# About this task
Using the listing below, retype exactly the lines starting at the one with "Task: Click the game controller icon" and ending at the one with "Task: Open chart Settings gear button", and include both.

# Supplied entries
= = =

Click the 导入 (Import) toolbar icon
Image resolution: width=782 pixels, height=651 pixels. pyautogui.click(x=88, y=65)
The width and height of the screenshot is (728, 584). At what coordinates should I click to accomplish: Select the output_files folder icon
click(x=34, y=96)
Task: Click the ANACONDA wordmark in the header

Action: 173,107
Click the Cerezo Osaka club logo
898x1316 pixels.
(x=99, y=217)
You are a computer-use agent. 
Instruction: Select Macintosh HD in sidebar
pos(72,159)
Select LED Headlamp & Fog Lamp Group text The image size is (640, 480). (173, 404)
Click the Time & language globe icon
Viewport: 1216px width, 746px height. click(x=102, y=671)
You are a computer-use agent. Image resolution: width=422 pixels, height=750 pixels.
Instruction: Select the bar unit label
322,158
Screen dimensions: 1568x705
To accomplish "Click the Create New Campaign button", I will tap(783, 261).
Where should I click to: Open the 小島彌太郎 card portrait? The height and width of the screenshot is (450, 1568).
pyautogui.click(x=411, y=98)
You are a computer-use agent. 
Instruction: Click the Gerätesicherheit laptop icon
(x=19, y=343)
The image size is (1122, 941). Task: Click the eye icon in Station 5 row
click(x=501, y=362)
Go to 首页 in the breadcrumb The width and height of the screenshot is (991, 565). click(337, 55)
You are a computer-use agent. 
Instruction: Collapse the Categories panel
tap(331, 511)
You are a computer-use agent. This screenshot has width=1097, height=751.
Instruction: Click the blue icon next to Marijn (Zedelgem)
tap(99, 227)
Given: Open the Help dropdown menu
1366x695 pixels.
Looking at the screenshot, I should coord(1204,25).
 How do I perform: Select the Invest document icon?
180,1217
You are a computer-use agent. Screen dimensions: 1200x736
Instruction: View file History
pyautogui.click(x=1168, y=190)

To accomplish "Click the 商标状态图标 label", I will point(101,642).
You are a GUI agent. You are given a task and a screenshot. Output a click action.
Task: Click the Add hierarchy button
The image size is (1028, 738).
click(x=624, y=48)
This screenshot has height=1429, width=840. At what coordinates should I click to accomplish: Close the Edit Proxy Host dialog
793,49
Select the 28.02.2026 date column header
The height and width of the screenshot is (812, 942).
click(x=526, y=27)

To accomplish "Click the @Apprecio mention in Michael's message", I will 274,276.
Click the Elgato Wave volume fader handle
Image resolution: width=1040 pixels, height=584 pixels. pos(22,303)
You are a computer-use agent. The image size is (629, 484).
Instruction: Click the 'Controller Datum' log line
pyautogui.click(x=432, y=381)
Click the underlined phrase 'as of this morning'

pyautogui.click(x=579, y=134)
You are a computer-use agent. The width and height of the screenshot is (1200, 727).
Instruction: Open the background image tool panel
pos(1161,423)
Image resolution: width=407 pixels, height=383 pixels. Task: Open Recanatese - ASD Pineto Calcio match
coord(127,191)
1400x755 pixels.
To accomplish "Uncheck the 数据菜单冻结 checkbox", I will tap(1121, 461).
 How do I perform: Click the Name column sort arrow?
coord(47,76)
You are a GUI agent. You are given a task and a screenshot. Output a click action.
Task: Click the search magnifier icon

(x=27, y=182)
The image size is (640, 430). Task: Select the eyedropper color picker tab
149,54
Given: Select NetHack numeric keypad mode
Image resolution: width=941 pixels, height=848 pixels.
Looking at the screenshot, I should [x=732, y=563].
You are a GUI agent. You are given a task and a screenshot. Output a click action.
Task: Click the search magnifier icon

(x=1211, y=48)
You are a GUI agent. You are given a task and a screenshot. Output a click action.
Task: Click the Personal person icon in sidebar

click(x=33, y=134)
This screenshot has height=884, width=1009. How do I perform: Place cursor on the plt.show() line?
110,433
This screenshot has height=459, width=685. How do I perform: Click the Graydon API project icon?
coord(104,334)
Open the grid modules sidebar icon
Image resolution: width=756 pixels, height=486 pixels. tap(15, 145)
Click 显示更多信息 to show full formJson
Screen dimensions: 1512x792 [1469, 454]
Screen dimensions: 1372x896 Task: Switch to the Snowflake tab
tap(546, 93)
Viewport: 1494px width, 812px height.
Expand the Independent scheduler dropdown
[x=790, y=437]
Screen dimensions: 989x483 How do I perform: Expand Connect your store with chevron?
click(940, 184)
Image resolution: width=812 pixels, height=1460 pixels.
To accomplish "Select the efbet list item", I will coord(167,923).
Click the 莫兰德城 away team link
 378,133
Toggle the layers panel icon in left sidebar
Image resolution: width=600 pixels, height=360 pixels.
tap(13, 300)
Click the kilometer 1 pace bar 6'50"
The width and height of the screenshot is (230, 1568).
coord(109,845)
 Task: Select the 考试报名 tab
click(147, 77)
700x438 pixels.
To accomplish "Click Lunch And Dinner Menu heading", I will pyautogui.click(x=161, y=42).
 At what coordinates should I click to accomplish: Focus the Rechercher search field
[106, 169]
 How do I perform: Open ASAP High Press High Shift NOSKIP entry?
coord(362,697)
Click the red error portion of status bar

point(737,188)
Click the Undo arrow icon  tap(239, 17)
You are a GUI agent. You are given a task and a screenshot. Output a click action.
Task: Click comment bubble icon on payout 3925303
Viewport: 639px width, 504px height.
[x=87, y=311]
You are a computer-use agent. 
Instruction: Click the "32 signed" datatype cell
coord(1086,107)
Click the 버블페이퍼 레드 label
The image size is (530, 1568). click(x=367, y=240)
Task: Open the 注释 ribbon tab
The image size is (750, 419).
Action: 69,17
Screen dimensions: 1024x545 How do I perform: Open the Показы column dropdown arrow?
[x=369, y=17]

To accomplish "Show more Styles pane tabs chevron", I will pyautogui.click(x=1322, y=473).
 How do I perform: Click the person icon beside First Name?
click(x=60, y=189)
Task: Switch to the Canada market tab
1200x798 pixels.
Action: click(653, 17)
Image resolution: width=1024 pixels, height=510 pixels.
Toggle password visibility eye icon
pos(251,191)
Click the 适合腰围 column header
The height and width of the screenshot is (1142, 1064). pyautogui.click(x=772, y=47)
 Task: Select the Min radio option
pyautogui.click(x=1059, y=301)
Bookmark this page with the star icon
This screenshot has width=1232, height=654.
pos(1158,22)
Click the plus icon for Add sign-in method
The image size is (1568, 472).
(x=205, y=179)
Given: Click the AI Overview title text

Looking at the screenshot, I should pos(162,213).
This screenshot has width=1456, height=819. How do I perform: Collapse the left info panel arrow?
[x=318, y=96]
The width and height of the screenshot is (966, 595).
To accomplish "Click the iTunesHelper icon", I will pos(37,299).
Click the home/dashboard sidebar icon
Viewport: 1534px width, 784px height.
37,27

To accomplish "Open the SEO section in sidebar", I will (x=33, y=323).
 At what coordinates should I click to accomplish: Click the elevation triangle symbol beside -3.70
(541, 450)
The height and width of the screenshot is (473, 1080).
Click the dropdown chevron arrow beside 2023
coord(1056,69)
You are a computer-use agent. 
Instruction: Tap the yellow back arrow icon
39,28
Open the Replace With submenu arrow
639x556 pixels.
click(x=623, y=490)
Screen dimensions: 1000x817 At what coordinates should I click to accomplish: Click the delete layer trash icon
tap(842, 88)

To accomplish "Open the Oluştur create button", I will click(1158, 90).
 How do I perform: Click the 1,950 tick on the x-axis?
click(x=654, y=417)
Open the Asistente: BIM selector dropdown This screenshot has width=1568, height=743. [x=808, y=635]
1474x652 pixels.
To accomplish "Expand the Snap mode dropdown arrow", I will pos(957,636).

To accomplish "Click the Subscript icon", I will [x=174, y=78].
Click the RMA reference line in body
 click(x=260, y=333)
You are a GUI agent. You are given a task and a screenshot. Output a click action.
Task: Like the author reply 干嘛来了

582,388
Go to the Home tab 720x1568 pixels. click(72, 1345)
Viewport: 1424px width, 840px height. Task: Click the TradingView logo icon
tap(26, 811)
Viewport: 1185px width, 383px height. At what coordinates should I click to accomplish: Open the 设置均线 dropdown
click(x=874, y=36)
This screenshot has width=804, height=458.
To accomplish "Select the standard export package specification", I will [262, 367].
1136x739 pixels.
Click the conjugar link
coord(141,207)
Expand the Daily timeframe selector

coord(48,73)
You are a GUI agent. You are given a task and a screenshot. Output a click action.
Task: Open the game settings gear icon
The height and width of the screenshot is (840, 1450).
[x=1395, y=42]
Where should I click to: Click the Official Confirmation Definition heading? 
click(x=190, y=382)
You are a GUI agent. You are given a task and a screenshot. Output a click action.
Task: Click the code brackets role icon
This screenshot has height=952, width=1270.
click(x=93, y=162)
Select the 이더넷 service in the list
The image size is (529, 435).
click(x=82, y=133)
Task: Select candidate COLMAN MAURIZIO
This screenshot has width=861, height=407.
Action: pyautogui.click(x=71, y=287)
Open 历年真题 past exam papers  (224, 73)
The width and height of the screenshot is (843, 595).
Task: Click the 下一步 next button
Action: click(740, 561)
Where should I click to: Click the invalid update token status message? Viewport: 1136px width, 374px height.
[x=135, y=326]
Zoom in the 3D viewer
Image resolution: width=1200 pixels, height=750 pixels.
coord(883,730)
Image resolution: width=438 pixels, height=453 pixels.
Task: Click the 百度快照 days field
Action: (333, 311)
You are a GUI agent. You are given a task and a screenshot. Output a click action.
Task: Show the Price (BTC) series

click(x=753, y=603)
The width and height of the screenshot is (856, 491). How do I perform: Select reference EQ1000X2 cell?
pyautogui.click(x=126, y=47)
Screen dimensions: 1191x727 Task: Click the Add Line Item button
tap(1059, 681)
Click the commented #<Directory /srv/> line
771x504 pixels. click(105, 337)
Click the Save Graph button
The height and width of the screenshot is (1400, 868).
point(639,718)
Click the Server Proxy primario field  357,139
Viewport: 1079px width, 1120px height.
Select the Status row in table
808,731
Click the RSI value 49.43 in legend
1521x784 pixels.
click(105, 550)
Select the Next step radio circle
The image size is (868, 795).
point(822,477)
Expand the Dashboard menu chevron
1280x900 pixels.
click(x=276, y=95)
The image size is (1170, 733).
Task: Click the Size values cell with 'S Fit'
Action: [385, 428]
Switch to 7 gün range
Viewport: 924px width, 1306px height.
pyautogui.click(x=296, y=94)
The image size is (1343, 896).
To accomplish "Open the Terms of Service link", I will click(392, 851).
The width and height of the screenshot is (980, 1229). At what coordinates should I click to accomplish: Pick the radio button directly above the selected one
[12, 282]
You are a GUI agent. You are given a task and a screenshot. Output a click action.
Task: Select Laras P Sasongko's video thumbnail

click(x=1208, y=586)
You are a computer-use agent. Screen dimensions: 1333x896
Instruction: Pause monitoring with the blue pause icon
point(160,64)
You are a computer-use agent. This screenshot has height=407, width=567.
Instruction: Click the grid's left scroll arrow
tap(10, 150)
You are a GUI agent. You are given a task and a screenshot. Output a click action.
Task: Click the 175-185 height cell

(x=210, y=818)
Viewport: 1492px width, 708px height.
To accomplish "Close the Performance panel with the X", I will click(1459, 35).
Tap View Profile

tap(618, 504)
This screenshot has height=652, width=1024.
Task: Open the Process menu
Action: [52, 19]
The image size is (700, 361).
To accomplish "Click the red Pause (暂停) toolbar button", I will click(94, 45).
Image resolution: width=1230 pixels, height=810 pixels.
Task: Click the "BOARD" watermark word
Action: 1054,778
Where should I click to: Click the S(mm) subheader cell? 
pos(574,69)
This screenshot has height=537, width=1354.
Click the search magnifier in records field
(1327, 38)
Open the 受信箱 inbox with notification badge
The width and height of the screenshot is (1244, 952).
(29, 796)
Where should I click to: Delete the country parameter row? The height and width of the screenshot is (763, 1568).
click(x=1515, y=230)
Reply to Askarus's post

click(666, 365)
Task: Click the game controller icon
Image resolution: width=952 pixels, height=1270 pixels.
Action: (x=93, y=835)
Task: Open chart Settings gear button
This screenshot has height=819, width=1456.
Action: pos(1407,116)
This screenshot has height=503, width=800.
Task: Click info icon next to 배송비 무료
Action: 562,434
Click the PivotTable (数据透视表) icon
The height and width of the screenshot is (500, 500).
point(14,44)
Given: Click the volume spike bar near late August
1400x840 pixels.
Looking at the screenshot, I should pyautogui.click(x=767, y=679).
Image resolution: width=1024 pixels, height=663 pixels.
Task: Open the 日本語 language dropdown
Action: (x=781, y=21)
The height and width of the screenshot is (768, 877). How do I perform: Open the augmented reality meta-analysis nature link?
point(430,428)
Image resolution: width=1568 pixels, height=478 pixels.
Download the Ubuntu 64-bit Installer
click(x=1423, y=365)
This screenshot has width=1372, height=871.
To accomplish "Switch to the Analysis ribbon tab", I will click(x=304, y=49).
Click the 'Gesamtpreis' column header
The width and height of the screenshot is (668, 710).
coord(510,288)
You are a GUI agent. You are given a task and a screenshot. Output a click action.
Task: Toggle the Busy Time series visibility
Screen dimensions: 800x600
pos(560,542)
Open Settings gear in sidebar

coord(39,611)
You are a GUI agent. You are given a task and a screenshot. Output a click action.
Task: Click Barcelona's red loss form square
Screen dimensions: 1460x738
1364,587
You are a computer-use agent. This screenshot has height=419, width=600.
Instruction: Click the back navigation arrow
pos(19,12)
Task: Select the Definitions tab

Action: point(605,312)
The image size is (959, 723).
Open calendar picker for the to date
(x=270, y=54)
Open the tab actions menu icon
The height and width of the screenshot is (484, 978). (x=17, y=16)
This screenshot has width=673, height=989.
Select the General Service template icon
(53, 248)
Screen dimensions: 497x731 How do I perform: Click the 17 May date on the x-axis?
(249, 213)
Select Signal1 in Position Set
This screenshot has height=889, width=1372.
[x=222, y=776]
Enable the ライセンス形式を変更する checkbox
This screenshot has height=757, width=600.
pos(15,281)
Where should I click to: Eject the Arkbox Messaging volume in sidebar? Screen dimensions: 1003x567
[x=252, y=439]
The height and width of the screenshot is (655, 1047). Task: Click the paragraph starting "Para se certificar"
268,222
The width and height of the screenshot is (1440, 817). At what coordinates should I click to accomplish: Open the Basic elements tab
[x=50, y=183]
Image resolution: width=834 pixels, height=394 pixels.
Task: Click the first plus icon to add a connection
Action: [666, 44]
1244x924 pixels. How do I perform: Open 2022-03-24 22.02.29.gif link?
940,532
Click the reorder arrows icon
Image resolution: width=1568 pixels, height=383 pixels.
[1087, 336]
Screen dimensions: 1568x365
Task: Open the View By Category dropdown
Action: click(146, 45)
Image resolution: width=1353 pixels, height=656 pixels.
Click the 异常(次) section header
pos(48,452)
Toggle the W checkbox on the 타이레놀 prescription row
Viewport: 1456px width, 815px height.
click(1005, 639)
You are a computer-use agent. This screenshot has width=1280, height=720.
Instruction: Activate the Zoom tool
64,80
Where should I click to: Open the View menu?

= = =

# Finished exercise
Task: Click the game controller icon
Image resolution: width=952 pixels, height=1270 pixels.
Action: (x=93, y=835)
Task: Open chart Settings gear button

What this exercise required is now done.